Orbital-order phase transition in Pr1−xCaxMnO3 probed by photovoltaics

A new phase diagram of $Pr_{1-x}Ca_xMnO_3$ for x $\le$ 0.3 is derived that suggests a necessary revaluation of the phase diagram of other manganites in that doping region. Rather than an orbital ordered phase reaching up to high temperatures 850 K for x=0.1 and 950 K for x=0, we propose a loss of spontaneous order already near room temperature. Above this temperature, the phase is characterized by a finite orbital polarization and octahedral tilt pattern. The tilt pattern couples to the Jahn-Teller distortion and thus induces a remaining orbital order, which persists up to high temperatures, where the tilt order is lost as well.
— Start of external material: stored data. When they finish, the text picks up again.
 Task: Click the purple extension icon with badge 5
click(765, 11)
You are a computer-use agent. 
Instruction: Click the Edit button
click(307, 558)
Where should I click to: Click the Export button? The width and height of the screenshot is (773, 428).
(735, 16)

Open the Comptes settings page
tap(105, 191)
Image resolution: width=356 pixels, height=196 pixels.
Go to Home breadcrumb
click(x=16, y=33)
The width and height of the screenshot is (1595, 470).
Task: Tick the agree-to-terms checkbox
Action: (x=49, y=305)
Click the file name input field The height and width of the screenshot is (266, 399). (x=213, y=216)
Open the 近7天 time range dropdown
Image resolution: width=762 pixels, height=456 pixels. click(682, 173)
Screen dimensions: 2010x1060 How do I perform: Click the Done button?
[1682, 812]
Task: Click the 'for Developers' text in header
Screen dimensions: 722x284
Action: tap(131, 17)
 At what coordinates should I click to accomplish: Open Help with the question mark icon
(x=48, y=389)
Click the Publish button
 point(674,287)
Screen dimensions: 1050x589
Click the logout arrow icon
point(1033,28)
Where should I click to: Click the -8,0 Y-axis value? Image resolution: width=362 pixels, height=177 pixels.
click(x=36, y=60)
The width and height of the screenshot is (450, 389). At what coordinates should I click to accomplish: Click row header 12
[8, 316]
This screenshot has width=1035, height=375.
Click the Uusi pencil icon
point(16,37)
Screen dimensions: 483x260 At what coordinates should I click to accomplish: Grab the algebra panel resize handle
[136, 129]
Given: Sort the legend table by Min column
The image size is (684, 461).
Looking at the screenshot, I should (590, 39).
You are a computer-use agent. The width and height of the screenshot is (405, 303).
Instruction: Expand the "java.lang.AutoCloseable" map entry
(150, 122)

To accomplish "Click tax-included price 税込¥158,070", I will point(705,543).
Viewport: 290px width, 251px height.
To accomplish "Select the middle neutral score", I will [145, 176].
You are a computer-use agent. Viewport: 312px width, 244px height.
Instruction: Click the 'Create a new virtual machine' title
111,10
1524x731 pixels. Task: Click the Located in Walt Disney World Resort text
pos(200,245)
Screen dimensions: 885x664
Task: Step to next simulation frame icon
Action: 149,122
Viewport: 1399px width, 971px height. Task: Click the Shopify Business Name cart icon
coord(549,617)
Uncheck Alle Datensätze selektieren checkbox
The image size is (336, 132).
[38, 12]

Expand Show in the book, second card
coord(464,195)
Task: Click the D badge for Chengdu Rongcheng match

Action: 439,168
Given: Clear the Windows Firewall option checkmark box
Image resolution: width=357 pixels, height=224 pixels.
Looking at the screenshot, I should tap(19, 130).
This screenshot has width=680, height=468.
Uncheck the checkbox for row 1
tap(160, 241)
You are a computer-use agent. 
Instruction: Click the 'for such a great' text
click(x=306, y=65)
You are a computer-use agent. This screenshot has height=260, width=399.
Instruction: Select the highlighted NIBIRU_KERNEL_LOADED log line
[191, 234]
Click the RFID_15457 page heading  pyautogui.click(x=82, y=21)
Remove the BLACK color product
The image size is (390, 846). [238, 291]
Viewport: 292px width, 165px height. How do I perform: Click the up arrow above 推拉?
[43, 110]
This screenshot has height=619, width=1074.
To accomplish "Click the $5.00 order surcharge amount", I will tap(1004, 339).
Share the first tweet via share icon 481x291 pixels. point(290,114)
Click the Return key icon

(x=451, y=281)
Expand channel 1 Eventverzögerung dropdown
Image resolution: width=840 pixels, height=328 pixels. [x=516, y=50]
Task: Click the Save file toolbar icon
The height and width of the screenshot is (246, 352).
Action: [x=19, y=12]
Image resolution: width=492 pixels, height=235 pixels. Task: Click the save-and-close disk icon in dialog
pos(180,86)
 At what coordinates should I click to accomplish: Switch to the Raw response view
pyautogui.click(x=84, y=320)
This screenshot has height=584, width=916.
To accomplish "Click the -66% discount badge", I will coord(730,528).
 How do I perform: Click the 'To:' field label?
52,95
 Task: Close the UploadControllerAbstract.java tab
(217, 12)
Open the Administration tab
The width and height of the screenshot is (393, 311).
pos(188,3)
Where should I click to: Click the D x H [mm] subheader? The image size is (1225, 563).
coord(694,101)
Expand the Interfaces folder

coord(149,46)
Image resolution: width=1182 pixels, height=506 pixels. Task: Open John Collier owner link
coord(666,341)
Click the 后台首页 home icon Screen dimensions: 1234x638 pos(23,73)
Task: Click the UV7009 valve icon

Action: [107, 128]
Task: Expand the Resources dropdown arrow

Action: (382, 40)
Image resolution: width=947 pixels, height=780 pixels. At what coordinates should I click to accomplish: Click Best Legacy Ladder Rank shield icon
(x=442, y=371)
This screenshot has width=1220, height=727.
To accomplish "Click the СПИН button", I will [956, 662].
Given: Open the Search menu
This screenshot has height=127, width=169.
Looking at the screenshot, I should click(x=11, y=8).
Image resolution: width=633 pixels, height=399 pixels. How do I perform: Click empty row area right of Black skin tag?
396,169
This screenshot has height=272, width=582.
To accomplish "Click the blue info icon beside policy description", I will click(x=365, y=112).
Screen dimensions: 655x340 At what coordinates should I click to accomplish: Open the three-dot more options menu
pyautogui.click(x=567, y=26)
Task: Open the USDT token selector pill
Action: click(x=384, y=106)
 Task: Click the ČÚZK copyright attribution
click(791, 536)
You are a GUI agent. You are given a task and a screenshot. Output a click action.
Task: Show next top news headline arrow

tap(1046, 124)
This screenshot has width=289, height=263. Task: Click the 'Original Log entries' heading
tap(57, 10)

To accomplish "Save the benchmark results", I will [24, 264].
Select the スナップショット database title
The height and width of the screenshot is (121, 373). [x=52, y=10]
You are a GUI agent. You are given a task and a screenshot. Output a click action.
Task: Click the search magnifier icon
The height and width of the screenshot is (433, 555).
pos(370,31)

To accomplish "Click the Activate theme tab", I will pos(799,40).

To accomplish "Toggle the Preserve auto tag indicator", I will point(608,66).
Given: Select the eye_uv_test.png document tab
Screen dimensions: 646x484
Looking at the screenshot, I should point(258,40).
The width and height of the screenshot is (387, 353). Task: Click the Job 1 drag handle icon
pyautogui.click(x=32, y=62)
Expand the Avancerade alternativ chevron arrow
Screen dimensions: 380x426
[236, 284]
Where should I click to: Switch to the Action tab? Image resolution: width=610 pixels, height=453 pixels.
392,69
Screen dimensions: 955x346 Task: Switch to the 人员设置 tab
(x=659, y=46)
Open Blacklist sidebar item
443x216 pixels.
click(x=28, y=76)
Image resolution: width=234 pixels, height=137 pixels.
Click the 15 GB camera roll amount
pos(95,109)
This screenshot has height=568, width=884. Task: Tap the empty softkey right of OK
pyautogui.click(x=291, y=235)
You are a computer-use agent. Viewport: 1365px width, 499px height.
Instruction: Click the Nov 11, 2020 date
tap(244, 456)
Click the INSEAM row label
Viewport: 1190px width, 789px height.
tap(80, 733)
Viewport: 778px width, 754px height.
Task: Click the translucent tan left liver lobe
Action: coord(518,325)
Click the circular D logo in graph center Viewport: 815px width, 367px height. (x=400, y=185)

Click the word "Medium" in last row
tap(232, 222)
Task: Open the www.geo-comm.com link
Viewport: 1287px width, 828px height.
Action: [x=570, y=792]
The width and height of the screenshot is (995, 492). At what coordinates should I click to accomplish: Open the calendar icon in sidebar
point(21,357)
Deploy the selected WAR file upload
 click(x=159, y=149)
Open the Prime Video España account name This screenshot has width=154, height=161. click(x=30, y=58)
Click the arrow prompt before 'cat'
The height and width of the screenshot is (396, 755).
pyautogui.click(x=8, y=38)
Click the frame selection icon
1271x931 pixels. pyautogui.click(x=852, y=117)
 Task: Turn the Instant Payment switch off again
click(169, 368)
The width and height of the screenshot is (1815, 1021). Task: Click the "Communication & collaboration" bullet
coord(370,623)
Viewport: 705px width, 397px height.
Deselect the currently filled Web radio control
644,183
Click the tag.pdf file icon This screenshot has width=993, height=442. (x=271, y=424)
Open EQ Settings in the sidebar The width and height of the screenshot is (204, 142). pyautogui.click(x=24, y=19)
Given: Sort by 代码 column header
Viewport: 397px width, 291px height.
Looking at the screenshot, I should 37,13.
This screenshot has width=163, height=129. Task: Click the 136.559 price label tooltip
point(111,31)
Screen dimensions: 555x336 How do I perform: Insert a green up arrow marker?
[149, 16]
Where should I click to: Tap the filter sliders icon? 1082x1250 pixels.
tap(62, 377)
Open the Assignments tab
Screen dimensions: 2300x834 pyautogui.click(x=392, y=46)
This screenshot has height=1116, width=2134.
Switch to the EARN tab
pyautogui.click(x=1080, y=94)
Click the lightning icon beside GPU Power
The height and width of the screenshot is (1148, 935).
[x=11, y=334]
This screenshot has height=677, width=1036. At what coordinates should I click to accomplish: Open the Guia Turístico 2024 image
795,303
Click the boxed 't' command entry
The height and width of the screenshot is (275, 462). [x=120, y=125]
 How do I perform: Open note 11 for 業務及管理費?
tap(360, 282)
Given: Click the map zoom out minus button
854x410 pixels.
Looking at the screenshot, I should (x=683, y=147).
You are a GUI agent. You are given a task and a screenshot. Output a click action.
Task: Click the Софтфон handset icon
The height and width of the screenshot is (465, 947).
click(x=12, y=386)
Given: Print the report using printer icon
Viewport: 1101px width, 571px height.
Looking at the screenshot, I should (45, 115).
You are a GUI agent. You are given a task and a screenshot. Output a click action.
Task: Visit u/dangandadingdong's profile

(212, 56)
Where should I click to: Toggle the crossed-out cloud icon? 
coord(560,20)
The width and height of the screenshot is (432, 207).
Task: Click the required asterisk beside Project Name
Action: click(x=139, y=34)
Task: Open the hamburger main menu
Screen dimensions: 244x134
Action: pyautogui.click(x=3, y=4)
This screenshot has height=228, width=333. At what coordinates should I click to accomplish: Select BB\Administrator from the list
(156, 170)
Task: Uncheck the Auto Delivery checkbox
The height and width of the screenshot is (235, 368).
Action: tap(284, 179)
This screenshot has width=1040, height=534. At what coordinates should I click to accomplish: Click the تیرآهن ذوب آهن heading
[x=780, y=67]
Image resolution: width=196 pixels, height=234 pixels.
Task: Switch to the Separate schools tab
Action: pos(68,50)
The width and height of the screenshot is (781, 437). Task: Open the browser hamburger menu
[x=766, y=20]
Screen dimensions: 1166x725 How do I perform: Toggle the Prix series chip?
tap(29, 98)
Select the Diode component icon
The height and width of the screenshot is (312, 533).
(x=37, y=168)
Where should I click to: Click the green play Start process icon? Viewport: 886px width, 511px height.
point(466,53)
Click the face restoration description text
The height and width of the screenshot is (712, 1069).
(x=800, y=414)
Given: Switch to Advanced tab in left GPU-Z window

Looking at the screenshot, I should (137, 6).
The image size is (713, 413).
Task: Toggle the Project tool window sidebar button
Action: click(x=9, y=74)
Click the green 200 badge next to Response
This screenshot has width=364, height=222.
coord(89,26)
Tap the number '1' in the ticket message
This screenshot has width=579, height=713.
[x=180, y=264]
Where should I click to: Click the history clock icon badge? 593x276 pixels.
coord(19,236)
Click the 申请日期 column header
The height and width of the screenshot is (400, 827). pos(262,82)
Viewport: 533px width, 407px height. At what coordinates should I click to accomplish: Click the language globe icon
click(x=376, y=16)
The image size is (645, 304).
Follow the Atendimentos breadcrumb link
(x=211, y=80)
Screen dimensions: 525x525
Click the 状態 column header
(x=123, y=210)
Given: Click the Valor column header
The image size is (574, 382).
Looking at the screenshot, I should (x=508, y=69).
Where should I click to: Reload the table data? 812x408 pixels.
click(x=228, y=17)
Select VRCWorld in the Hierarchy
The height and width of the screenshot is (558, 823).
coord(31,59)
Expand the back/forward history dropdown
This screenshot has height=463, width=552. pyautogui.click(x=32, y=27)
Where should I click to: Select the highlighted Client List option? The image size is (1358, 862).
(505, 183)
This explains the experimental observation of orbital order up to high temperatures. Anomalies at a temperature 220-260 K have been observed in epitaxial thin films of doping x=0.1 for photovoltaic effect, electric transport, magnetisation, optical and ultrafast transient pump probe studies. The onset of the polaron photovoltaic effect and the increase of the hot polaron relaxation time below $T_{OO}$ suggest a change in the orbital order. Finite-temperature simulations based on a tight-binding model with carefully adjusted parameters from first-principles calculations exhibit an orbital-order phase transition at $T_{OO} \approx$ 300 K for x=0.1. This is consistent with the experimental observation of a change in temperature dependent lattice parameter for bulk samples of the same doping at 300 K for x=0.1 and 350 K for x=0, typical for a second order phase transition.